BEGIN GIVEN DATA
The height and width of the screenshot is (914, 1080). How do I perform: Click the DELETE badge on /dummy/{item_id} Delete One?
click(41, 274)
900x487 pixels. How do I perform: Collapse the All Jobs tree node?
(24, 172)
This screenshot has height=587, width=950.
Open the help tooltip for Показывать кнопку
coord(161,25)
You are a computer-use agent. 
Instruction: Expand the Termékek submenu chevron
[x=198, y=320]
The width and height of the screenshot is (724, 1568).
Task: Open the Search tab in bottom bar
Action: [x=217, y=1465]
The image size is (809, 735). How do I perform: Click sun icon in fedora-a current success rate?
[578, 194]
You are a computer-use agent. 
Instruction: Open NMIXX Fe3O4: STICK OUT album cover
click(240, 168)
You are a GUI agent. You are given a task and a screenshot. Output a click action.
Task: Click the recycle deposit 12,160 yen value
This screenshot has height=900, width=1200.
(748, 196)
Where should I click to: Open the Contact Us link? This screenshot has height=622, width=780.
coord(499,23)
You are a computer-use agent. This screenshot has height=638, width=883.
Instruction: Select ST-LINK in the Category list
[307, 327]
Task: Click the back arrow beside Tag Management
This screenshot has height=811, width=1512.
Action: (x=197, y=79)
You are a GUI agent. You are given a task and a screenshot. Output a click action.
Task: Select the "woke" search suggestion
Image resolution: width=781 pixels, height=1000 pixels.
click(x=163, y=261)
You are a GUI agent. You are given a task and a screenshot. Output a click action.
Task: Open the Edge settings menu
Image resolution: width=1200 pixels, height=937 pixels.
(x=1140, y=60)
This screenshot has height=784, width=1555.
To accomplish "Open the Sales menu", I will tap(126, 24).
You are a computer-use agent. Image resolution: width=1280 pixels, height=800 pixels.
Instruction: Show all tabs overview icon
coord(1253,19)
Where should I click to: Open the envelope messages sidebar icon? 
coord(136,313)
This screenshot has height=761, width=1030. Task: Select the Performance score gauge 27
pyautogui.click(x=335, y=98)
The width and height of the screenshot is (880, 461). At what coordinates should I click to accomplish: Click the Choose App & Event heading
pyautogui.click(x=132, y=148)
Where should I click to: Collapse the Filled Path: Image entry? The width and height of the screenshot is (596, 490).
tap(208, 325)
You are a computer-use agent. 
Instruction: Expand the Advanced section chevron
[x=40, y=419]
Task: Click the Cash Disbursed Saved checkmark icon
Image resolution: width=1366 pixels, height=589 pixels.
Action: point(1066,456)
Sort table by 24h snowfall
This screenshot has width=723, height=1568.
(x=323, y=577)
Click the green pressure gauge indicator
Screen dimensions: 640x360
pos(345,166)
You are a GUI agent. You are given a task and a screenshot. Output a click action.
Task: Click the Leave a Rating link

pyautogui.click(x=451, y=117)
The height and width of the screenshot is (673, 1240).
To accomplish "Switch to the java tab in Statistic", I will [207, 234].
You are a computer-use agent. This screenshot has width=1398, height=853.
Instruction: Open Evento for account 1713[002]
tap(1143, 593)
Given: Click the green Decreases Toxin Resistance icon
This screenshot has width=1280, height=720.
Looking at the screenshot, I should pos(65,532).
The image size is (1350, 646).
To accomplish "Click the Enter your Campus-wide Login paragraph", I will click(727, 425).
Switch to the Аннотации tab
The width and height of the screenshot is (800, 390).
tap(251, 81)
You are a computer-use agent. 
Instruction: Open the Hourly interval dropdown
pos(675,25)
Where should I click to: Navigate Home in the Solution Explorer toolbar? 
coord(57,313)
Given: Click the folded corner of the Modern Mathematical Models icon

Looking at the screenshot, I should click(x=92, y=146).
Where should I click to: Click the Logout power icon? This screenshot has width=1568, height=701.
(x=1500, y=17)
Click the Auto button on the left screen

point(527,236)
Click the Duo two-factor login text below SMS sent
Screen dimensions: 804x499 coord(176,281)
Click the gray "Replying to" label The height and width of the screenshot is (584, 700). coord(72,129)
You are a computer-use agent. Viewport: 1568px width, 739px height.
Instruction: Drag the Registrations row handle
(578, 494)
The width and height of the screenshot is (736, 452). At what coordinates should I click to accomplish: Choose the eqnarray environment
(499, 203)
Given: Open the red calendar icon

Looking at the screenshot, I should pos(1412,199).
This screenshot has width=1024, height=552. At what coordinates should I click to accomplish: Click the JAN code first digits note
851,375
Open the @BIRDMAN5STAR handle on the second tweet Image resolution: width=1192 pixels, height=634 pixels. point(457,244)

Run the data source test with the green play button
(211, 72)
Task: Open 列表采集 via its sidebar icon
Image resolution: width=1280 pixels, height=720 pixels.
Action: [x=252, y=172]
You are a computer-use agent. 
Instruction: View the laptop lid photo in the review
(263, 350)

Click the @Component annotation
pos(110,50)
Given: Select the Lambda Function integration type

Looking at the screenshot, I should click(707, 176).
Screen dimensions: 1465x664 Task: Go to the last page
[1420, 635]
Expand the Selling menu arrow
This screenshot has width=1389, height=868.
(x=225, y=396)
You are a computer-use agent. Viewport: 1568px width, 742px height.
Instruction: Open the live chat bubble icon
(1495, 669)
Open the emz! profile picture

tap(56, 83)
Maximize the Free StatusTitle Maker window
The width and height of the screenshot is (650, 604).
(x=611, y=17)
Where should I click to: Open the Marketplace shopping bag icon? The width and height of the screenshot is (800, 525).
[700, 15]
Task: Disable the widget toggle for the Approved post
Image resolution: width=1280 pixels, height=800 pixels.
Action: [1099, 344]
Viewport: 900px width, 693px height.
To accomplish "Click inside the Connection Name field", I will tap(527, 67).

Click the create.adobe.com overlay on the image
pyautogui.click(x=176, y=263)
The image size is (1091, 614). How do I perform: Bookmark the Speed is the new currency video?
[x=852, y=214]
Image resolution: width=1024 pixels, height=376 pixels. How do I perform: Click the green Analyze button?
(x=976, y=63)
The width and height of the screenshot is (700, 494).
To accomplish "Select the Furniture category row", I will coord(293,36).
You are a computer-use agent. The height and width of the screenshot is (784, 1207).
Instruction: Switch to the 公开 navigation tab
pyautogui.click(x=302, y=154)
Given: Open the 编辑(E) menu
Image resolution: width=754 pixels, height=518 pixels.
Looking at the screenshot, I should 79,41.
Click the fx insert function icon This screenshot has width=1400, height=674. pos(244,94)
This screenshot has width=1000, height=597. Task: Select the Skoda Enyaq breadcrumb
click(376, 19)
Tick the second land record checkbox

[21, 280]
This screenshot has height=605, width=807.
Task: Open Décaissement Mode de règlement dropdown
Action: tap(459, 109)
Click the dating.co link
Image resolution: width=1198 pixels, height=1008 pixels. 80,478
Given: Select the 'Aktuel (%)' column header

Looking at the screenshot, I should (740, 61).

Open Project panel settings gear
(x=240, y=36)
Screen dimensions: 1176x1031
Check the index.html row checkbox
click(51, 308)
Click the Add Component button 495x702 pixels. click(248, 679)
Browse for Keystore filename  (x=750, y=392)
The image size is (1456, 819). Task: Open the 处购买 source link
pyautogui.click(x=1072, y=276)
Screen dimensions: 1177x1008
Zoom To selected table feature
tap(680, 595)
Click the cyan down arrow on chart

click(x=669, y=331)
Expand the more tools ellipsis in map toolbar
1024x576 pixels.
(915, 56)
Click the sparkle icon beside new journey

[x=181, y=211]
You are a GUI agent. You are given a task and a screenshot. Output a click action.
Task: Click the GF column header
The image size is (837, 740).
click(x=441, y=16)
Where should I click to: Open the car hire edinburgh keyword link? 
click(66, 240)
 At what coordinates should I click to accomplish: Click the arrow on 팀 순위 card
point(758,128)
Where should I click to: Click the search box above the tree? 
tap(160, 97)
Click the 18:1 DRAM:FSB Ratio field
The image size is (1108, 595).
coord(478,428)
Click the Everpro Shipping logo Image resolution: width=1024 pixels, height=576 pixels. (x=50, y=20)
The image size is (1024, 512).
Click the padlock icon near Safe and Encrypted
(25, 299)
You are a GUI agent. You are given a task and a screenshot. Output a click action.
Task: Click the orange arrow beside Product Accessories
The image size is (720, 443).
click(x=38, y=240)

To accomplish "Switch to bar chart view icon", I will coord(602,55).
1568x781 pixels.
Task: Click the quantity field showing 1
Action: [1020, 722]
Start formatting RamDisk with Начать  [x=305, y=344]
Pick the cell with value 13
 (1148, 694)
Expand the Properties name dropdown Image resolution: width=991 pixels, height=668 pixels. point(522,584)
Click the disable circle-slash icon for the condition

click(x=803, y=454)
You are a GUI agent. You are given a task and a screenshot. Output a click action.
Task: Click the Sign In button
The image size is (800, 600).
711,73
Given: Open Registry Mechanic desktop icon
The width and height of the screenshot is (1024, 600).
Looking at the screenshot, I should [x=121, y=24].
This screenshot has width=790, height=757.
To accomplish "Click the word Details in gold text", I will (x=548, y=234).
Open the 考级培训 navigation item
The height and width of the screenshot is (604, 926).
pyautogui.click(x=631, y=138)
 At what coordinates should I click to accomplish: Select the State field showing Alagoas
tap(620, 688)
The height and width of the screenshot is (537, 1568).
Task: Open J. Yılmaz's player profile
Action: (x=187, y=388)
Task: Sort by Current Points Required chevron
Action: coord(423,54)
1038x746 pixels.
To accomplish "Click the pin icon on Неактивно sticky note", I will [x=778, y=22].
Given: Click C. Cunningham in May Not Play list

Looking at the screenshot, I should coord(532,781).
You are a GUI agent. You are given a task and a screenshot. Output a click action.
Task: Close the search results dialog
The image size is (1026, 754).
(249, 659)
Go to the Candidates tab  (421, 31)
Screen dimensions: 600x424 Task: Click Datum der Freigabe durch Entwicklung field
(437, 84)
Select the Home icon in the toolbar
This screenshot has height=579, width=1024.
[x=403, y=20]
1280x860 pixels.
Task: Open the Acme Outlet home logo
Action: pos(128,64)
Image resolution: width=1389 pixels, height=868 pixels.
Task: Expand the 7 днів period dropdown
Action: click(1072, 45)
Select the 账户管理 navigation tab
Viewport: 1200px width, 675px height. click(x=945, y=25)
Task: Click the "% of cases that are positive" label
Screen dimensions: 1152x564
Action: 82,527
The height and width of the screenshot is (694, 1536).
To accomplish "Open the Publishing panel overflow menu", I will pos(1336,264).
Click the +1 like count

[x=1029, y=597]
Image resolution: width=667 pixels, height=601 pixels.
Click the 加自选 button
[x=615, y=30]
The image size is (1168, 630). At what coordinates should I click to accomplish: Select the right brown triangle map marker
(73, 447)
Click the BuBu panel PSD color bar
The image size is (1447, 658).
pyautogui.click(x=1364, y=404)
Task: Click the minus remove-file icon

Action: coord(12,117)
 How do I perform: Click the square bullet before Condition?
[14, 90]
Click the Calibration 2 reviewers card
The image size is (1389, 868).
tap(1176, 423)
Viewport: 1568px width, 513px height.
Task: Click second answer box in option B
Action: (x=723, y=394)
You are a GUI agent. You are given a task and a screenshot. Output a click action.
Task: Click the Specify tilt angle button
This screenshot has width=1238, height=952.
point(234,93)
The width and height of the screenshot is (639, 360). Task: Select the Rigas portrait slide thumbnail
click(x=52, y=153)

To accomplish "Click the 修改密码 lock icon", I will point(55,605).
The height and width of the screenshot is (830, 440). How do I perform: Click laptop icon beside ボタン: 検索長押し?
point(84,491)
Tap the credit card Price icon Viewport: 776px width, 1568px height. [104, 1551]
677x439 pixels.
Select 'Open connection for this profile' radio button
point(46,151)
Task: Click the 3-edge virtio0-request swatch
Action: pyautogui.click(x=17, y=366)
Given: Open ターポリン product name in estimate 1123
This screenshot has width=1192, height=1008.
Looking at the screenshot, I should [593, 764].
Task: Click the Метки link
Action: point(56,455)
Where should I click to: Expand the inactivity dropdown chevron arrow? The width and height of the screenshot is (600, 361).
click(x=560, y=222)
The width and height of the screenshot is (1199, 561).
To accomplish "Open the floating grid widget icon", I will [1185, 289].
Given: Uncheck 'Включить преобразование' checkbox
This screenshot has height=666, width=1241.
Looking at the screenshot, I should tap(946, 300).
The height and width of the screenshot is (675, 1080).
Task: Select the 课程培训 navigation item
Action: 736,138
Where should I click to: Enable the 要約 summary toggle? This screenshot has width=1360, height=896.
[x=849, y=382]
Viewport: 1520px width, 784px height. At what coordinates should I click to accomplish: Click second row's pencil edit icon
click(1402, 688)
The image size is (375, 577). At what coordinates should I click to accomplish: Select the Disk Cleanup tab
END GIVEN DATA
> _THE TASK_:
Wherever the string "widget" occurs in the listing, return the line it sits on.

> _ANSWER TO THE PROBLEM_:
Task: Disable the widget toggle for the Approved post
To accomplish "Open the floating grid widget icon", I will [1185, 289].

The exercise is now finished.